While I am tempted to point out that someone who actively monitors the airwaves for something to get offended by is the worst sort of time-wasting parasite I can imagine, I would really just like to state that one may only exercise his or right to be offended as long as it doesn’t impact someone else’s rights, be it the right to sell sex toys, or the right to purchase them.
In the process of writing this entry, I actually went to Walgreens, Rite Aid, and CVS’s websites to confirm that they carry the “offending” products. Given these three chains’ mainstream, middle-of-the-road reputations, I expected to see a few back massagers of the sort that can be repurposed for intimate use. I typed “dildo” into Walgreens’ search box and six items came back! Granted, there were none of the traditional phallus-shaped latex, silicone rubber or Cyberskin dongs I am used to seeing in adult toy stores, and a couple of them were battery-operated, i.e. vibrators. One item, the Tantus Alumina Pace, was a very nice looking butt plug that is, according to the website, equally suitable for vaginal use. I read the following under the product description: “Putting Pace in a cup of hot water before playing is an amazing sensual surprise.” When was the last time you got advice like this from a drugstore? Thank you, Walgreens!

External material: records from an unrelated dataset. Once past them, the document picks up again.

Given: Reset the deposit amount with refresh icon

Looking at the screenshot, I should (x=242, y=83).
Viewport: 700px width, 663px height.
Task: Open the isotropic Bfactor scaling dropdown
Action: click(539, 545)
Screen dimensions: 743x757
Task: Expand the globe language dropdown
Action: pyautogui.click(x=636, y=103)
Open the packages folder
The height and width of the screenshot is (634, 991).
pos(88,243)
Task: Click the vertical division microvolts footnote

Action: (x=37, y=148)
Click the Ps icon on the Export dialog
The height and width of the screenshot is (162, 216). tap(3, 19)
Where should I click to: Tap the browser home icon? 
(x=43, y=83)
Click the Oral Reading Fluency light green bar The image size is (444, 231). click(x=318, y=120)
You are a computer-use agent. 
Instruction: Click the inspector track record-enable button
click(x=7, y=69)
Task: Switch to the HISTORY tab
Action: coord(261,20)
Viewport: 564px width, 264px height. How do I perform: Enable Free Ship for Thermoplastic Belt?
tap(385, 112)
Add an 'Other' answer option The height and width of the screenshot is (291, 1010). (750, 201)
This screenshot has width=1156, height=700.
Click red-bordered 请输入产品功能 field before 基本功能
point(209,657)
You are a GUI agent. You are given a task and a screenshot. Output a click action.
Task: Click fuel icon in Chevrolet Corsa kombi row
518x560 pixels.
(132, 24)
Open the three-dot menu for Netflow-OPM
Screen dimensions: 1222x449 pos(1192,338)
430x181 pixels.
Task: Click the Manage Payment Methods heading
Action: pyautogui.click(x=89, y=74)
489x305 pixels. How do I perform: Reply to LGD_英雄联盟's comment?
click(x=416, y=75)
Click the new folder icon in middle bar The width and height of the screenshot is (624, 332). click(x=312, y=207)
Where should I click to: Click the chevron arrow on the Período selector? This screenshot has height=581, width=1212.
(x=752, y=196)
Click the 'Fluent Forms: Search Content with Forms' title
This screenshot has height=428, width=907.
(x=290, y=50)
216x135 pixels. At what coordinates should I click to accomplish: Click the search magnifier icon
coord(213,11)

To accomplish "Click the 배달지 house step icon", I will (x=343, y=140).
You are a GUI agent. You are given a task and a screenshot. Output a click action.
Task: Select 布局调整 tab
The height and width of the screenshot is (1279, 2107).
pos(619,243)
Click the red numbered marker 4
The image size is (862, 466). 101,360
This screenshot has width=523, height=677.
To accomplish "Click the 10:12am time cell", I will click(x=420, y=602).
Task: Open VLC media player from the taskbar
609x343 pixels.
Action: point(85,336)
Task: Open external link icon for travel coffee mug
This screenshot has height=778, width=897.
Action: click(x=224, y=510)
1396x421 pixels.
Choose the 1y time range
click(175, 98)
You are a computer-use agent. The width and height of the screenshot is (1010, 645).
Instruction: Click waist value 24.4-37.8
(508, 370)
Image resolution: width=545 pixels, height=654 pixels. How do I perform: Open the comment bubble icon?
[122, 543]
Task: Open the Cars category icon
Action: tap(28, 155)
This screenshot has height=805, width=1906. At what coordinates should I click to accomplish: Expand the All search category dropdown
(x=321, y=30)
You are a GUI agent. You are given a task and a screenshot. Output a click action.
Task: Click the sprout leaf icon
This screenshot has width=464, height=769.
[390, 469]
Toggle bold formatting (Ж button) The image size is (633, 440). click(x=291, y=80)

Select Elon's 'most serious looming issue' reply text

All told, Walgreens’ website features, in addition to the aforementioned six dildos, 327 vibrators (!), eighty-four massagers, and four “intimate massagers”. Searches for “erotic massagers” as well as butt plugs returned no results. CVS, on the other hand, features six vibrators, fifty-four massagers, one “erotic massager” and eleven “intimate massagers”. Again, no butt plugs, and a search for “dildo” returned no results but they did ask if I was trying to type “did.” Rite Aid, on the other hand, was a total boner-killer. Searches for dildos, vibrators, butt plugs, massagers, intimate massagers, and erotic massagers all returned zero results. Just to make sure their website was working correctly, I typed in “Ibuprofen” and got two results. I wonder if they never carried these items, and One Million Moms.Com went off half-cocked and assumed they did after seeing sex toys at the other two sites; or if they carried them and, bowing to pressure from terrified Middle American soccer moms, stopped.
After doing some browsing, I found that both Walgreens and CVS carry a variety of items from adult manufacturer Lelo. I considered ordering myself a Lelo Bo, but decided I’d be better off getting it from one of the reputable, ethical and sex-positive companies I mentioned earlier.